### Lesetext

○ ○ ○ ○ ○

Zwei Anreisetage, zwei Tage Rückreise, dazwischen 30 Stunden die katalanische Challenge 100 Colls – 3.600 Kilometer Härtetest für den neuen Michelin Anakee Road.
Mit dem Anakee Road stellt Michelin einen neuen Reifen für Reiseenduros vor. Und dank einiger Neuheiten überzeugt der Reifen auf den Big Bikes sofort.
Michelin Anakee Road – Kurzzeit-Langstreckentest
Laufleistung
21 /25
Handling
18 /20
Kurvenverhalten
18 /20
Nasslaufverhalten
20 /20
Schotter
10 /15
M&R:87/100 Punkte
Michelin Anakee Road – Kurzzeit-Langstreckentest
Zwei Anreisetage, zwei Tage Rückreise, dazwischen 30 Stunden die katalanische Challenge 100 Colls – 3.600 Kilometer Härtetest für den neuen Michelin Anakee Road.
Nach den ersten Fahreindrücken anlässlich der Präsentation auf Sardinien (M&R 122) bot sich uns mit der Motorrad-Rally 100 Colls in Katalonien die optimale Gelegenheit, dem neuen Touring-Reifen Anakee Road in weniger als einer Woche auf 3.600 Kilometern so richtig auf den Zahn zu fühlen. Und das in Revieren und unter Bedingungen, in denen der neue 90/10er-Gummi von Michelin beweisen musste, was er wirklich draufhat. 100 Colls ist eine anspruchsvolle Herausforderung, bei der es gilt, im erwähnten Zeitraum auf einer individuell wählbaren Route möglichst viele Pässe respektive Punkte zu sammeln. Hinzu kommt, dass sowohl die Anreise als auch die Rückfahrt durch traumhafte Motorradreviere wie Ardèche, Cevennen, das französische Zentralmassiv und den Jura für diesen Reifentest ideale Voraussetzungen bieten.

○ ○ ○ ○ ○

### Zu erledigende Aufgaben
**a.** Kopiere aus dem Reifentest den Abschnitt von "Nach den ersten" bis "ideale Voraussetzungen bieten." wortgetreu.
**b.** Übersetze den Satz „Mit dem Anakee Road stellt Michelin einen neuen Reifen für Reiseenduros vor.“ aus dem Reifentest ins Englische.

### Extrahierte Datensätze
○ ○ ○ ○ ○

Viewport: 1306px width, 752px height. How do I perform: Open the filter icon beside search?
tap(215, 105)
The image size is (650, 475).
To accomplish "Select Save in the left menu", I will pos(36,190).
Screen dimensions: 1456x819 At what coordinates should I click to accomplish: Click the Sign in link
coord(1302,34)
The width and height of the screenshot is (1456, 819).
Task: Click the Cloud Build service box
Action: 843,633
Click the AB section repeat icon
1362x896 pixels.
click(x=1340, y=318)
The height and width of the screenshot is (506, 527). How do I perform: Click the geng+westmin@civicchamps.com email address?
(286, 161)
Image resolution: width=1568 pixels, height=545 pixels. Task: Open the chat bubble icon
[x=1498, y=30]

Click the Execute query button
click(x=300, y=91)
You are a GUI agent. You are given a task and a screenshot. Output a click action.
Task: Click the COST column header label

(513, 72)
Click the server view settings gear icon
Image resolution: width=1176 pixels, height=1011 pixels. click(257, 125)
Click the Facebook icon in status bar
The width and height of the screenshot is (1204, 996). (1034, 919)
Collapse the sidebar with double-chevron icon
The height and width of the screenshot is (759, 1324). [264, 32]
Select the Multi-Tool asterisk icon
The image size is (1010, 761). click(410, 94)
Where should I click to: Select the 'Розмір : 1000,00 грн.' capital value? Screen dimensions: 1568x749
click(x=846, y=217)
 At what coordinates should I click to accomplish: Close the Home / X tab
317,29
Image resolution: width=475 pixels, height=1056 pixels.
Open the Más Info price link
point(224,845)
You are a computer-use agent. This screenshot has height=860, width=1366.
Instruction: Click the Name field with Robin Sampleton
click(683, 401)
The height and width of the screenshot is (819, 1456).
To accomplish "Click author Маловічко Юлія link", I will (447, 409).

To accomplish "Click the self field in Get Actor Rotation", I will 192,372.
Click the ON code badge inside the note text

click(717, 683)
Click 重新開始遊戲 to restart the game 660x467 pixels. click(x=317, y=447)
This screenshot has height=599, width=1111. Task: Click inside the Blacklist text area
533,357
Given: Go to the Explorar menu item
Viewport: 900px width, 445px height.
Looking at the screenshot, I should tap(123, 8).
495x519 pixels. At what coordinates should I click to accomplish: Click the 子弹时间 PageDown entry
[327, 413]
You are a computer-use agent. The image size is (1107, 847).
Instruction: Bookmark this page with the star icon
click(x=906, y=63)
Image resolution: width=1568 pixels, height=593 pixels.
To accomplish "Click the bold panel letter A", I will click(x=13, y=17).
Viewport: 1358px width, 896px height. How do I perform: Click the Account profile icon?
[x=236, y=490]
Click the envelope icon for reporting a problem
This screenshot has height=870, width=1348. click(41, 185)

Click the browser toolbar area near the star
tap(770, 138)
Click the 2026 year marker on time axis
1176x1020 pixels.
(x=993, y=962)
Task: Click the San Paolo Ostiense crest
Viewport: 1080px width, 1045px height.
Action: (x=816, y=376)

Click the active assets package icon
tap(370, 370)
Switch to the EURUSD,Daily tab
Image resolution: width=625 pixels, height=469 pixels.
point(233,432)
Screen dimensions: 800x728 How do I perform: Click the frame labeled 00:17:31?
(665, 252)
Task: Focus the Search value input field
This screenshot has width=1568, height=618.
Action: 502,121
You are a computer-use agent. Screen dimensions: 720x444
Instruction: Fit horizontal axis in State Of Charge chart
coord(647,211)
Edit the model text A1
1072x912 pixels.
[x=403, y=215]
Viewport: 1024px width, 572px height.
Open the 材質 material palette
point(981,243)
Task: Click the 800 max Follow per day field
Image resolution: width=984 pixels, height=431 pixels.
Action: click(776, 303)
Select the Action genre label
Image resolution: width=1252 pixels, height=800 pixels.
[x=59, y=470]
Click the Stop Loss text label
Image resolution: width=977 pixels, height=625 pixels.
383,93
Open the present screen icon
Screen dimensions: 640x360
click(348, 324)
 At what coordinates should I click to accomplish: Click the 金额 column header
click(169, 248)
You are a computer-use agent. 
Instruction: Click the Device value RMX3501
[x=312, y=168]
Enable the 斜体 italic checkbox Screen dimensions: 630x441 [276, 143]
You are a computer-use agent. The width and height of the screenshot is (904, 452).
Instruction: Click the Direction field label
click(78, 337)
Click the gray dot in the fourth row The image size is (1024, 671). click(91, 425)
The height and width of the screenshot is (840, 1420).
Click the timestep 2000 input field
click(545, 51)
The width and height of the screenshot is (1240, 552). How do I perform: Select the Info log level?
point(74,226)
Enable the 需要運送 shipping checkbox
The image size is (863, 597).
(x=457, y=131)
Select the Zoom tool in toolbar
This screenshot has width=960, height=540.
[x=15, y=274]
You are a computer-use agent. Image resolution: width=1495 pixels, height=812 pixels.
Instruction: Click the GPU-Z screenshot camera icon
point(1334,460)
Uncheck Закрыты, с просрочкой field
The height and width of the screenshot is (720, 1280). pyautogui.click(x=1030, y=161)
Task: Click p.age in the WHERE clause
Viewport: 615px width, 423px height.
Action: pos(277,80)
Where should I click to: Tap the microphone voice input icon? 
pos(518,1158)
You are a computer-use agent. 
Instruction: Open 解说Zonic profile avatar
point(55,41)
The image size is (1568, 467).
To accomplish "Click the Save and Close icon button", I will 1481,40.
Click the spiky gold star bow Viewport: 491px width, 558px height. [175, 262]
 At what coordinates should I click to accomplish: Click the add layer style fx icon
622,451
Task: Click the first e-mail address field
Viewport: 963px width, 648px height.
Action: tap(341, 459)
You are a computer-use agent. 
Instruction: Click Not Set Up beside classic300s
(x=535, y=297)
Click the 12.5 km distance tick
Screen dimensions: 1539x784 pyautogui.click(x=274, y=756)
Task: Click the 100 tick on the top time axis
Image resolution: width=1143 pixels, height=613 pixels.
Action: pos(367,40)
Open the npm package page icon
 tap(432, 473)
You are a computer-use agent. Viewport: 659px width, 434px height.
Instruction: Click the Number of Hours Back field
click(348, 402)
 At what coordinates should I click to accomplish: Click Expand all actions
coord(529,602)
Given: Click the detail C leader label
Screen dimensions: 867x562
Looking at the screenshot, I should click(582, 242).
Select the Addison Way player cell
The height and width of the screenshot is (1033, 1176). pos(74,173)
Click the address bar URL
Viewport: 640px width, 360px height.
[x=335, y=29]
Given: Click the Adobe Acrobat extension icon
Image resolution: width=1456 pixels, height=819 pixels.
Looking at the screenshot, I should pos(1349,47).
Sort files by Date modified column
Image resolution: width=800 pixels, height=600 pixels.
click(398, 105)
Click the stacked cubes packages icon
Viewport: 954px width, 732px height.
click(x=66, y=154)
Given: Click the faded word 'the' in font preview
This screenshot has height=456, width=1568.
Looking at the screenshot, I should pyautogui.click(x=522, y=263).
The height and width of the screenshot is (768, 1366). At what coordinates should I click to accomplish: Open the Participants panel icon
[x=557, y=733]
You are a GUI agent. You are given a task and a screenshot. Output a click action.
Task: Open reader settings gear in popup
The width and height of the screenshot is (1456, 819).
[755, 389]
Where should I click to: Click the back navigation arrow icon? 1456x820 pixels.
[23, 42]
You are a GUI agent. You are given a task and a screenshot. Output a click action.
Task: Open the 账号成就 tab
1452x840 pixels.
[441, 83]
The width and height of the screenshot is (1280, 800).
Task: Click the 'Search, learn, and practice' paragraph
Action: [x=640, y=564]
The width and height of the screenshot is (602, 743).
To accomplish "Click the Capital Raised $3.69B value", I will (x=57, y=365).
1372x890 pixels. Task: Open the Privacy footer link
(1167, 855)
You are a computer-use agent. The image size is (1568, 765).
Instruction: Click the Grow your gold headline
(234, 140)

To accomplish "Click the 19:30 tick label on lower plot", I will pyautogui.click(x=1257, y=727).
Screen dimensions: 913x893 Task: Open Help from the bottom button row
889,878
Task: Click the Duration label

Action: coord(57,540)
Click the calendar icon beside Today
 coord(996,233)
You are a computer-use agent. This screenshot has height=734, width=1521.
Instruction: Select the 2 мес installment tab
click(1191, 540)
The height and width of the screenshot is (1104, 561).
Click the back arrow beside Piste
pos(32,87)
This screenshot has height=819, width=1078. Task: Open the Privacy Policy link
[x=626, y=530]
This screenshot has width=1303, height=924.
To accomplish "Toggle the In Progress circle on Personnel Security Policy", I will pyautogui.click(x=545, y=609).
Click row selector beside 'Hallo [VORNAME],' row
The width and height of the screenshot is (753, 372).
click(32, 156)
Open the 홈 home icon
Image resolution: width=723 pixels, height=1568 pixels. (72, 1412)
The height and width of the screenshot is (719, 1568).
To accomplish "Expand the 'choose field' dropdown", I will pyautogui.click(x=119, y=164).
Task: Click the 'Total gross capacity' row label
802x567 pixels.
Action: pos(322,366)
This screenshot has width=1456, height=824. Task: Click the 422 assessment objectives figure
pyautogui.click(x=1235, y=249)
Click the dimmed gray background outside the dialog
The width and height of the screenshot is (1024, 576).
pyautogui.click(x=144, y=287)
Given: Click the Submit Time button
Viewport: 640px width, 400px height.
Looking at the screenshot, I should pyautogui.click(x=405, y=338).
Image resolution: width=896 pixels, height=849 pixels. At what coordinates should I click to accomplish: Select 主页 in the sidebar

○ ○ ○ ○ ○

### Lösungen
**a.**
Nach den ersten Fahreindrücken anlässlich der Präsentation auf Sardinien (M&R 122) bot sich uns mit der Motorrad-Rally 100 Colls in Katalonien die optimale Gelegenheit, dem neuen Touring-Reifen Anakee Road in weniger als einer Woche auf 3.600 Kilometern so richtig auf den Zahn zu fühlen. Und das in Revieren und unter Bedingungen, in denen der neue 90/10er-Gummi von Michelin beweisen musste, was er wirklich draufhat. 100 Colls ist eine anspruchsvolle Herausforderung, bei der es gilt, im erwähnten Zeitraum auf einer individuell wählbaren Route möglichst viele Pässe respektive Punkte zu sammeln. Hinzu kommt, dass sowohl die Anreise als auch die Rückfahrt durch traumhafte Motorradreviere wie Ardèche, Cevennen, das französische Zentralmassiv und den Jura für diesen Reifentest ideale Voraussetzungen bieten.

**b.** With the Anakee Road, Michelin is introducing a new tire for touring enduros.